Records shown =>
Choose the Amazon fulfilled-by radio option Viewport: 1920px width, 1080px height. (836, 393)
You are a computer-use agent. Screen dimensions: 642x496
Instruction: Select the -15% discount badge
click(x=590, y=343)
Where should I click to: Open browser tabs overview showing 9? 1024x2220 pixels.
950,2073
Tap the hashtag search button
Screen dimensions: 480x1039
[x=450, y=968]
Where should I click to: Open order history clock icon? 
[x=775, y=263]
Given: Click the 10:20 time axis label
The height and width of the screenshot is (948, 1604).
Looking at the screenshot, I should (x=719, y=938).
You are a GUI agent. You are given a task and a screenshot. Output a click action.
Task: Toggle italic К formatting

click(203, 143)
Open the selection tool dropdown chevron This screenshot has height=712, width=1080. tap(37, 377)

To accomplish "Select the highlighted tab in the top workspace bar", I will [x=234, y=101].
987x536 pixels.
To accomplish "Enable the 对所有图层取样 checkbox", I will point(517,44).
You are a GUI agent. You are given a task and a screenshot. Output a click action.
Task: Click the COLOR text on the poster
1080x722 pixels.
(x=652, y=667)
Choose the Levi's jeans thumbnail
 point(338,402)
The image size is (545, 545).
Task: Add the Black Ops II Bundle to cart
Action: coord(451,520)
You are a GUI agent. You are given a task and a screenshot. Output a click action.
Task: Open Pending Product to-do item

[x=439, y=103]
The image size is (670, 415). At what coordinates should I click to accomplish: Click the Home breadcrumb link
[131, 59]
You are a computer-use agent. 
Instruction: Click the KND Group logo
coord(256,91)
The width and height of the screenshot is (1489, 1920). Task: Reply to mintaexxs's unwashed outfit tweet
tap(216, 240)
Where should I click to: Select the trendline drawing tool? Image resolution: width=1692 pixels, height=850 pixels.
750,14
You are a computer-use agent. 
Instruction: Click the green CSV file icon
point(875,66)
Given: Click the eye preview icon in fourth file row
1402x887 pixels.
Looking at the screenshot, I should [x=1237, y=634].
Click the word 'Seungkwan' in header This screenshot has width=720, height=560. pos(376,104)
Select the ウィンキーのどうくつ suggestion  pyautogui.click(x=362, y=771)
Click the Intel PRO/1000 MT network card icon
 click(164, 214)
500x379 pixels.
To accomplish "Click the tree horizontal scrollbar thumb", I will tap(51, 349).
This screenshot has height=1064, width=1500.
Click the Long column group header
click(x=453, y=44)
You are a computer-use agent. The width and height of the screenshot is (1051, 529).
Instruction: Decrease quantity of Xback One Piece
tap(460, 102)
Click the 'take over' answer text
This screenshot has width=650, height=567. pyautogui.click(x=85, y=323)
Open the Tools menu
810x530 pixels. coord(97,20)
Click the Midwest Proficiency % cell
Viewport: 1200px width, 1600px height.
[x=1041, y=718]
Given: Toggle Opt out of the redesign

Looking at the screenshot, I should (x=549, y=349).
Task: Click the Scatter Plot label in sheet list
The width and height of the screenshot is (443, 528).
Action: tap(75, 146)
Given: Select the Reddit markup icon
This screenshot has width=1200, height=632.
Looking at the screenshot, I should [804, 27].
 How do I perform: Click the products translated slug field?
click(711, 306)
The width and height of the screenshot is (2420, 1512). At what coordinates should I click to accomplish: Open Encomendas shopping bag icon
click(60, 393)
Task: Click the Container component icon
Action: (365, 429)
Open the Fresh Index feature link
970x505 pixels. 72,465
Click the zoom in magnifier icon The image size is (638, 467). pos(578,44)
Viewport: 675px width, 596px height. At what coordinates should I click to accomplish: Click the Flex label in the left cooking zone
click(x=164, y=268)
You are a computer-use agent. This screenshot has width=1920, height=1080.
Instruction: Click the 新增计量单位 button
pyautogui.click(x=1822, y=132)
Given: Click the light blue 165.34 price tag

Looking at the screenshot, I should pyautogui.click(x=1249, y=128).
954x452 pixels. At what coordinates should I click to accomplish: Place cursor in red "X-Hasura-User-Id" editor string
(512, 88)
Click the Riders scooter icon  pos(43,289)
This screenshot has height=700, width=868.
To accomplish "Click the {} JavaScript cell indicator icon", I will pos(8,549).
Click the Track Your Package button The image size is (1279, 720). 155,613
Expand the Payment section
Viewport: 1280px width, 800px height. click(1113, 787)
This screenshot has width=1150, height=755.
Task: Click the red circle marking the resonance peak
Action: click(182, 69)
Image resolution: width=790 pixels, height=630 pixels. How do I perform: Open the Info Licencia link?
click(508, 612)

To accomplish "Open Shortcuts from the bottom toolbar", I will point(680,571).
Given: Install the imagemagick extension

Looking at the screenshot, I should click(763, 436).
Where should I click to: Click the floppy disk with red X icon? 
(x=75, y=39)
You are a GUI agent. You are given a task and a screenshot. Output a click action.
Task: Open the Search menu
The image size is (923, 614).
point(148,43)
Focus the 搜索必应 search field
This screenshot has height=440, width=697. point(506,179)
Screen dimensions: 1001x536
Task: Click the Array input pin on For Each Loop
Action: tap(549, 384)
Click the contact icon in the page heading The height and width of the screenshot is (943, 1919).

What is expected =>
Filter the records above down to the lines containing "computer".

Your response =>
You are a computer-use agent. Screen dimensions: 642x496
You are a computer-use agent. 
You are a computer-use agent. 
You are a computer-use agent. The width and height of the screenshot is (1051, 529).
You are a computer-use agent. This screenshot has width=1920, height=1080.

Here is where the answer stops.